Yellowstone Club Scrambles For Bailout in Bankruptcy Court With lender Credit Suisse unable to raise cash, Boston-based CrossHarbor Capital Partners may be poised to take control of the ultra-luxury club. But no ruling was issued Tuesday.
By Robert Struckman, Nov. 25, 2008,

A day-long battle over the future of the bankrupt Yellowstone Club played out in U.S. Bankruptcy Court in Butte Tuesday, with lender Credit Suisse desperately trying to maintain control of the property and block a financing deal from Boston-based CrossHarbor Capital. While Judge Ralph B. Kirscher did not issue an immediate ruling, he appeared highly skeptical of Credit Suisse’s ability to put forward a viable proposal after an interim funding deal fell apart just before the court hearing.

Credit Suisse, one of the world’s largest financial institutions, has been unable to come up with the money for a seven-figure loan package that would enable it to keep control of the club and sell the assets. The bank’s plan apparently involved mothballing the club while it sought buyers—a strategy that many involved in the case believe would be a disaster.

CrossHarbor, for its part, has proposed putting up $20 million to keep the club operating through the winter season while a long-term re-organization plan is developed. Club members, some of whom were in court Tuesday and who are understandably eager to see the club remain open, agreed to pitch in another $5 million as part of the CrossHarbor plan.

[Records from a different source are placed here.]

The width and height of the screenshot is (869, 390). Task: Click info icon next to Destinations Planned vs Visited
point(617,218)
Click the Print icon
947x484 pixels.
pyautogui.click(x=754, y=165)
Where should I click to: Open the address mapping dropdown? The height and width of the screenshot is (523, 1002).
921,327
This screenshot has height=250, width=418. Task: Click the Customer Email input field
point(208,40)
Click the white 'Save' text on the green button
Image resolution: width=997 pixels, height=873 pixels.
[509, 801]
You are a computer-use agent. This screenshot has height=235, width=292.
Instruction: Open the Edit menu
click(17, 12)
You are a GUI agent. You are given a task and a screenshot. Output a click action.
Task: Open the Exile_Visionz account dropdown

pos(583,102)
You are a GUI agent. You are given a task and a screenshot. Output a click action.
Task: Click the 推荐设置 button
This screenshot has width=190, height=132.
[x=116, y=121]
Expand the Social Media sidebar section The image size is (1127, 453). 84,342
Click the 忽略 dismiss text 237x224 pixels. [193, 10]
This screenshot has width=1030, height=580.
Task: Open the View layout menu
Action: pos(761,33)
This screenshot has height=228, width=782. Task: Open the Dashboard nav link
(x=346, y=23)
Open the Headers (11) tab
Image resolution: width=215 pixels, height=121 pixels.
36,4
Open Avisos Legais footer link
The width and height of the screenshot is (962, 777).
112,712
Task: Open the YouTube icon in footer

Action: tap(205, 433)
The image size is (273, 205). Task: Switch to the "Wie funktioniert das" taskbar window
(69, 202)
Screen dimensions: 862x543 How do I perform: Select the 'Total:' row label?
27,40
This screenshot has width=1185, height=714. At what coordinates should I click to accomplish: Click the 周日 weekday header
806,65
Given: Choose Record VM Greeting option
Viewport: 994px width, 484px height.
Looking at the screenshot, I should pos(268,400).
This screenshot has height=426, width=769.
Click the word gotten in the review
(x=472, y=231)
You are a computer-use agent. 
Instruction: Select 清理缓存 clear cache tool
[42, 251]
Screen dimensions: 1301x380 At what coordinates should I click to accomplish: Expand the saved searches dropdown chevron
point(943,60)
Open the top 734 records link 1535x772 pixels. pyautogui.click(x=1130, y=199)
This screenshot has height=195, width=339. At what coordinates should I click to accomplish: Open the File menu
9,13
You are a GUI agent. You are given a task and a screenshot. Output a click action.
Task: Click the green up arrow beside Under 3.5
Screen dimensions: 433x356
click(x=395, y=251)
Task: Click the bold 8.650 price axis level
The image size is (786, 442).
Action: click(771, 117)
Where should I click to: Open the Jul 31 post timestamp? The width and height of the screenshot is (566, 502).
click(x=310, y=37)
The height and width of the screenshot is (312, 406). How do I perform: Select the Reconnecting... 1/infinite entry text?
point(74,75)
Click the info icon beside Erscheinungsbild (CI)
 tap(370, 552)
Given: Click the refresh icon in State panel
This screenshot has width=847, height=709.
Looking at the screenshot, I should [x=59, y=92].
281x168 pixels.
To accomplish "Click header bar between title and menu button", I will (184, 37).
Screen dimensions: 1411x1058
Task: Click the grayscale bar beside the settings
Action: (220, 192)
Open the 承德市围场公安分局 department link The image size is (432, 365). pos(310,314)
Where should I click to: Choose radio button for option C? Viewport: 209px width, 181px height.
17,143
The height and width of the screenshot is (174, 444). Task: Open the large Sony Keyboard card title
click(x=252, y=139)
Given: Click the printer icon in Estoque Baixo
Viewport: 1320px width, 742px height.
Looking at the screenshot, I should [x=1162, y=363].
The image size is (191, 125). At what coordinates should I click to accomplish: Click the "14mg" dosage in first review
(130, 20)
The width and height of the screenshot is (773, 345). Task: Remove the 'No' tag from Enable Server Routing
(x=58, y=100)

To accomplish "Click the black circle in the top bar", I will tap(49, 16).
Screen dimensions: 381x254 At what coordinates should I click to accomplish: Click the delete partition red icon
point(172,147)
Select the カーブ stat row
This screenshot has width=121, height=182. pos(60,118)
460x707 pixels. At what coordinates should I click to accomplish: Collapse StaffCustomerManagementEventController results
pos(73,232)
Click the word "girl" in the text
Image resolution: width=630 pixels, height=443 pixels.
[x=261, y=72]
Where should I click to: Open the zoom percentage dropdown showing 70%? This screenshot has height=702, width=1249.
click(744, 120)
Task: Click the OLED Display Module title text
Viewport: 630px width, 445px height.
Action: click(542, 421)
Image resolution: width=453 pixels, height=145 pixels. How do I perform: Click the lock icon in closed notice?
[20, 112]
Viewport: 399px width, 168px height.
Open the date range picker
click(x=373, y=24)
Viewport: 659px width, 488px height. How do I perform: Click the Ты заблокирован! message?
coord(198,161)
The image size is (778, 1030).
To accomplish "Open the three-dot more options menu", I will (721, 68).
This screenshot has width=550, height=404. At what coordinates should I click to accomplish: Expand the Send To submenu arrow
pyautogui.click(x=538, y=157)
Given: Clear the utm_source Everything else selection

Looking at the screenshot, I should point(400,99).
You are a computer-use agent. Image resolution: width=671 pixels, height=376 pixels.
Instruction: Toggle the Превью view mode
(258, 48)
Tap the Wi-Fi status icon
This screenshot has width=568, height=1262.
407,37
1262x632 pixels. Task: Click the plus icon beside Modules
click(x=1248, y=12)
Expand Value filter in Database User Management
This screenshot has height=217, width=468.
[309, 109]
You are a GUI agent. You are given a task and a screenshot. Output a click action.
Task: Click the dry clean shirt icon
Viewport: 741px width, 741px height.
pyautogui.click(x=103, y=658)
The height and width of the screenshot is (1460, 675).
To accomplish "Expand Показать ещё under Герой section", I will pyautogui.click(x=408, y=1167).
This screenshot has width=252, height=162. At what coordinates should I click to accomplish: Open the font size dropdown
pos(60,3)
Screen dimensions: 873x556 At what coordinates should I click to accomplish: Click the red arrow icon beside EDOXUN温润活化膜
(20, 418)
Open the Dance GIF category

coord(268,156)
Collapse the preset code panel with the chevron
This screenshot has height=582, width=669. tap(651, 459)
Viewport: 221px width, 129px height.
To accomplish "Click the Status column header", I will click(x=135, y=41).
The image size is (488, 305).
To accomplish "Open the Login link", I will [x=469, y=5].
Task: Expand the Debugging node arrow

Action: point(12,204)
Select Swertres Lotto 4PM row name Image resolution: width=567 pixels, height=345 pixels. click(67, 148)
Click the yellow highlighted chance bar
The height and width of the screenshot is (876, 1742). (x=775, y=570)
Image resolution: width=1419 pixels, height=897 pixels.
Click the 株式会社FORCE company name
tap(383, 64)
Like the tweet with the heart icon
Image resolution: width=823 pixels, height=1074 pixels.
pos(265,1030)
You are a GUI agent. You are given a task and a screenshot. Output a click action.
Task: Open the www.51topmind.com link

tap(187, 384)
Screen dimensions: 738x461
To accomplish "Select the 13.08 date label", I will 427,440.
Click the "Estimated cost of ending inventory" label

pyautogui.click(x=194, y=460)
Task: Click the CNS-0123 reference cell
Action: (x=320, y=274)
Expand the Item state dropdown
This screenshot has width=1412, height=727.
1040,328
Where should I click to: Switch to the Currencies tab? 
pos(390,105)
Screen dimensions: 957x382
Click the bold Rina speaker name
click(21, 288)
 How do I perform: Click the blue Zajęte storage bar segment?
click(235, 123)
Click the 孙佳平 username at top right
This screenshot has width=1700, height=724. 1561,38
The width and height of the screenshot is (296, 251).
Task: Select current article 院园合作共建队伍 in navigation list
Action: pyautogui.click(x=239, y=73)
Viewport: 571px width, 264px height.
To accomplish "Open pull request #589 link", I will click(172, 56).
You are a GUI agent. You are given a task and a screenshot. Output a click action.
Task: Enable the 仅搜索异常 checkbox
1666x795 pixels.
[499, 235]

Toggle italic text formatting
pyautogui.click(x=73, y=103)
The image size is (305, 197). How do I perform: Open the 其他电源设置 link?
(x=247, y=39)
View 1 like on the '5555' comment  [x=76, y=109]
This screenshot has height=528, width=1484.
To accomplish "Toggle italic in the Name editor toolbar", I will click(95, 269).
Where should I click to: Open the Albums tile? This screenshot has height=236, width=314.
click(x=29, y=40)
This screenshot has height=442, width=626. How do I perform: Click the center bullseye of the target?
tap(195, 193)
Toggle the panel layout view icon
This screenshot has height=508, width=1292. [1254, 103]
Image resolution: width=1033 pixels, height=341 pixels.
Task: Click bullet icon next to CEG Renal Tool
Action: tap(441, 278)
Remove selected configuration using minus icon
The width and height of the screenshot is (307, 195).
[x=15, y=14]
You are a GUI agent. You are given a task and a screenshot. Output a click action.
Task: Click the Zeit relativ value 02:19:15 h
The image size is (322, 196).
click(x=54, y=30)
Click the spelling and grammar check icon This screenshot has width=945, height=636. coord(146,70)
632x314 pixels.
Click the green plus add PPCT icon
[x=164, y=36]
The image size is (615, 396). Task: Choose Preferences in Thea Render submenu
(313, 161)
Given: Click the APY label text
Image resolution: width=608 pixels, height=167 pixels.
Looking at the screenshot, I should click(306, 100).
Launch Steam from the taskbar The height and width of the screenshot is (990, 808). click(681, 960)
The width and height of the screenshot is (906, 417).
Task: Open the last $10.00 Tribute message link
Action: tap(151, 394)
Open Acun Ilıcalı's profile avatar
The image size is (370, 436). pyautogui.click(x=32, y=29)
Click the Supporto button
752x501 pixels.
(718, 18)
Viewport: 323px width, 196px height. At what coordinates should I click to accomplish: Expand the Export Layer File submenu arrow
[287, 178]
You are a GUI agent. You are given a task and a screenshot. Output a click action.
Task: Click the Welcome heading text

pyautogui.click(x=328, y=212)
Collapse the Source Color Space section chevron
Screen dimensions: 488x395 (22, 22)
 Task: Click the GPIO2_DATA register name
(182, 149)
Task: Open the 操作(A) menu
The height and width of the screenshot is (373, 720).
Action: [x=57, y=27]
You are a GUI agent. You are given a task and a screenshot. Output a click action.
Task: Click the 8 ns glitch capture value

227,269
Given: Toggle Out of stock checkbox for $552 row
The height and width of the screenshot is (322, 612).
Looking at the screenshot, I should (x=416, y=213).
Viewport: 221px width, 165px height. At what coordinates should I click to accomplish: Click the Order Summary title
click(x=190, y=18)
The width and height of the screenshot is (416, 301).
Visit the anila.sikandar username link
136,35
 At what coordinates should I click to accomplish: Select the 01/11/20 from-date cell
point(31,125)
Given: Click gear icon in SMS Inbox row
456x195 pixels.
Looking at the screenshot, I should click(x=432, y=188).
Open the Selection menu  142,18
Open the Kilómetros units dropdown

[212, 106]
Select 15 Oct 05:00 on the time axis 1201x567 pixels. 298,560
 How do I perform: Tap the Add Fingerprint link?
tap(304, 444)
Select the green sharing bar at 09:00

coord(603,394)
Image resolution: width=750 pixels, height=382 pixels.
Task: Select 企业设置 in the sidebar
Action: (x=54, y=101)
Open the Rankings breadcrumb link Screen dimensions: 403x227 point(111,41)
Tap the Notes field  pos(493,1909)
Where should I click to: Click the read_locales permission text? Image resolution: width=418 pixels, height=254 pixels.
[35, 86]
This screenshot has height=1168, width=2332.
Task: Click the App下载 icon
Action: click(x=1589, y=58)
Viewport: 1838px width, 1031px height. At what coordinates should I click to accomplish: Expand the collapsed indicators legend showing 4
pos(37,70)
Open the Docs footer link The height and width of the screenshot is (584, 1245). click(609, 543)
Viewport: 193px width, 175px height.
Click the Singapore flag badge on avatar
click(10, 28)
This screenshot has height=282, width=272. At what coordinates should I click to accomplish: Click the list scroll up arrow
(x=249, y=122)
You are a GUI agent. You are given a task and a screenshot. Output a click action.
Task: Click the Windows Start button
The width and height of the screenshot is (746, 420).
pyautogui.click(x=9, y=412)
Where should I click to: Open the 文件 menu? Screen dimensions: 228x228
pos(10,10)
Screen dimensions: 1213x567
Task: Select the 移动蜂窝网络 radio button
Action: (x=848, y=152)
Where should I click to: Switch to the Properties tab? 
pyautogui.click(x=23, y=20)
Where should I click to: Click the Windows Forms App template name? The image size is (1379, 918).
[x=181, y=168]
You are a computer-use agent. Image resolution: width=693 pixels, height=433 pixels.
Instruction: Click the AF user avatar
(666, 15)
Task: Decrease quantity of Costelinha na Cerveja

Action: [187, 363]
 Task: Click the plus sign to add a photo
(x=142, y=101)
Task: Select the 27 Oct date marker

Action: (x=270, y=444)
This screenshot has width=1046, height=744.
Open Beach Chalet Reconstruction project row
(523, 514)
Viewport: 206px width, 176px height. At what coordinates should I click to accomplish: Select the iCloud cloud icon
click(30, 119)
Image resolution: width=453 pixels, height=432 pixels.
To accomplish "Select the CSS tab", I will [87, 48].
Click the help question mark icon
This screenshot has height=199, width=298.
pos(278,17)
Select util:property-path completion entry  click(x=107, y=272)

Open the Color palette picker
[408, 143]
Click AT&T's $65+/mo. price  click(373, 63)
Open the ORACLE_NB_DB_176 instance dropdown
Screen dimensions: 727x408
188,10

The Yellowstone Club, a private ski and golf resort for the mega-rich near Big Sky, Mont., filed for Chapter 11 bankruptcy on Nov. 10, and a few days later the court approved an interim financing deal from Credit Suisse, which is the club’s primary lender and thus the biggest creditor in the bankruptcy proceeding. That loan was for just $4.4 million, enough to keep the club running for a few weeks while a broader deal was hammered out. The club has debts of at least $365 million, with the bulk of that owed to a consortium of lenders led by Credit Suisse.

If the CrossHarbor deal goes forward, Credit Suisse will no longer be first in line to be paid off if and when the club is able to re-organize, and thus it opposes the proposal. As the primary creditor, its stance carries a lot of legal weight in the bankruptcy proceedings.

But a plan that involved closing the club, even temporarily, would likely destroy much of its value and thus be detrimental to most creditors—not to mention club members, employees and the communities of Bozeman and Big Sky.